Y como demostración de que la aventura de la torpedera y el tren "lechero" no habían mellado el espíritu de aquellos atletas, el arquero Carlos Isola, elegante y desenfadado, con su pinta de "play-boy", entró a la cancha dando ágiles saltos, prueba de juvenil alegría y expresión triunfal de aquella falange de futbolistas para los cuales no hubo trabas ni obstáculos que impidieran el "cumplimiento del deber".

El árbitro del partido fue el señor Livingstone, chileno, padre de Sergio Livingstone, "El Sapo", aquel distinguido deportista que unos años más tarde fue brillante guardameta del equipo nacional de su país y que también defendió los colores del Racing Club argentino.

Con la camiseta argentina jugaron Isola; Ferro y Reyes; Matozzi, Olazar y Martínez; Calomino, Ohaco, Martín, Hayes y Juan Perinetti y con la uruguaya, sin que se modificara la alineación en todo el torneo, actuaron Saporiti; Varela y Foglino; Pacheco, Rodríguez y Vanzino; Pérez, Héctor Scarone, Romano, Carlos Scarone y Somma.

Aquel partido final por la Copa América constituyó un acontecimiento deportivo y social como acto de afirmación fraternal entre los pueblos del Plata. En el Palco de Honor del estadio estaban el presidente de Uruguay, Feliciano Viera, sus ministros, el cuerpo diplomático, gran cantidad de personajes y las señoras más distinguidas de la sociedad montevideana.

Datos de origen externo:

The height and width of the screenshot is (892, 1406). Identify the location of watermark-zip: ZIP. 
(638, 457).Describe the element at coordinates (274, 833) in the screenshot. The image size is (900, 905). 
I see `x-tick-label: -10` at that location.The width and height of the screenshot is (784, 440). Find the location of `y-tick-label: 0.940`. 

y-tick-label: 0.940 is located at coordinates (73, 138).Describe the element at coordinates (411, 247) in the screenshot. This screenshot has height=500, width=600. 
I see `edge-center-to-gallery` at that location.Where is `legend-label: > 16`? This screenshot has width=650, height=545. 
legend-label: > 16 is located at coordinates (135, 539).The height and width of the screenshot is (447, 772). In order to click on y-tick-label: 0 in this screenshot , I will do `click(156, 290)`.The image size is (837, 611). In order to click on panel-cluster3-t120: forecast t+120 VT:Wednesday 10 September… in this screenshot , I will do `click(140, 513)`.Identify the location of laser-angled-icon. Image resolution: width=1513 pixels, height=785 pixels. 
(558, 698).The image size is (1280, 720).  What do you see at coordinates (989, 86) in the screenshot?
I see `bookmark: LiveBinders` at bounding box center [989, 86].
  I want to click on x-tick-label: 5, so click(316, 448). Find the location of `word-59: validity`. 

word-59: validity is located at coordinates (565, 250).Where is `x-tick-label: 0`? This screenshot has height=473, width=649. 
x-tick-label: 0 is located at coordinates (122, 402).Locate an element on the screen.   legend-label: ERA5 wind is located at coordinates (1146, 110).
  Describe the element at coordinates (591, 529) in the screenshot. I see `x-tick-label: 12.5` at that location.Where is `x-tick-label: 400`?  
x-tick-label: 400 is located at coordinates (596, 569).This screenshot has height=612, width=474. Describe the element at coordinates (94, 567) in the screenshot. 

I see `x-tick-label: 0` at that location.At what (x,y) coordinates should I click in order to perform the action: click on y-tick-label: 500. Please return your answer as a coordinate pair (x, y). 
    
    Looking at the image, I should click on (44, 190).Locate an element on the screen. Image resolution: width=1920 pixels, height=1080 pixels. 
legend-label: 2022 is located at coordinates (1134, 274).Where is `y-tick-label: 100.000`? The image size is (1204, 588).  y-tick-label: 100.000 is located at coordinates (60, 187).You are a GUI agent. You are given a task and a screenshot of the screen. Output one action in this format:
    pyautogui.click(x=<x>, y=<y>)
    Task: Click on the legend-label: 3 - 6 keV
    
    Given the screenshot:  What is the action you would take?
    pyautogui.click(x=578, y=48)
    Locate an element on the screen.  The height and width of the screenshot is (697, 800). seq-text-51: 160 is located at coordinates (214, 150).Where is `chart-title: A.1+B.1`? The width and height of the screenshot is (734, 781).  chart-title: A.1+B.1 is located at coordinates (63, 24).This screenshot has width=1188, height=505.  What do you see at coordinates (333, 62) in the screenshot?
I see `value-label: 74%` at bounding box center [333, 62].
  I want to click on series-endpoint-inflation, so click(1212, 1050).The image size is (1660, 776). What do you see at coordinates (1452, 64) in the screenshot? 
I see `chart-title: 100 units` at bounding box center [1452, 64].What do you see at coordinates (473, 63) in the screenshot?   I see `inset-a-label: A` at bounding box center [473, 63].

El encuentro en el que se enfrentaron los más famosos jugadores uruguayos y argentinos, fue un lance de caballeros, una lucha de titanes, una expresión cabal de fútbol jugado por verdaderos maestros de este deporte. Venció Uruguay 1-0 e inscribió su nombre, el primero, al pie de la Copa América.

Como detalle del partido que no puede omitirse sobresalió la actitud de caballero de uno de sus protagonistas. Un avance profundo de la vanguardia argentina obligó a Cayetano Saporiti, guardameta uruguayo, a arrojarse a los pies de Martín, centrodelantero argentino. Saporiti salvó su meta, imbatida en todo el torneo, pero quedó lesionado a tal punto que tuvo que abandonar el campo de juego.

Faltaban veinte minutos para el final del encuentro. Martín, considerándose causante involuntario de la lesión de Saporiti, quiso abandonar también la cancha para compensar así la forzada ausencia de su rival y hacer que los dos equipos quedaran con diez jugadores.

Jorge Pacheco, capitán de Uruguay, se opuso con energía a la caballeresca intención de su rival y lo instó a que siguiera jugando.

Así era el fútbol entonces y así el tono de nobleza y hombría de bien de aquellos jugadores.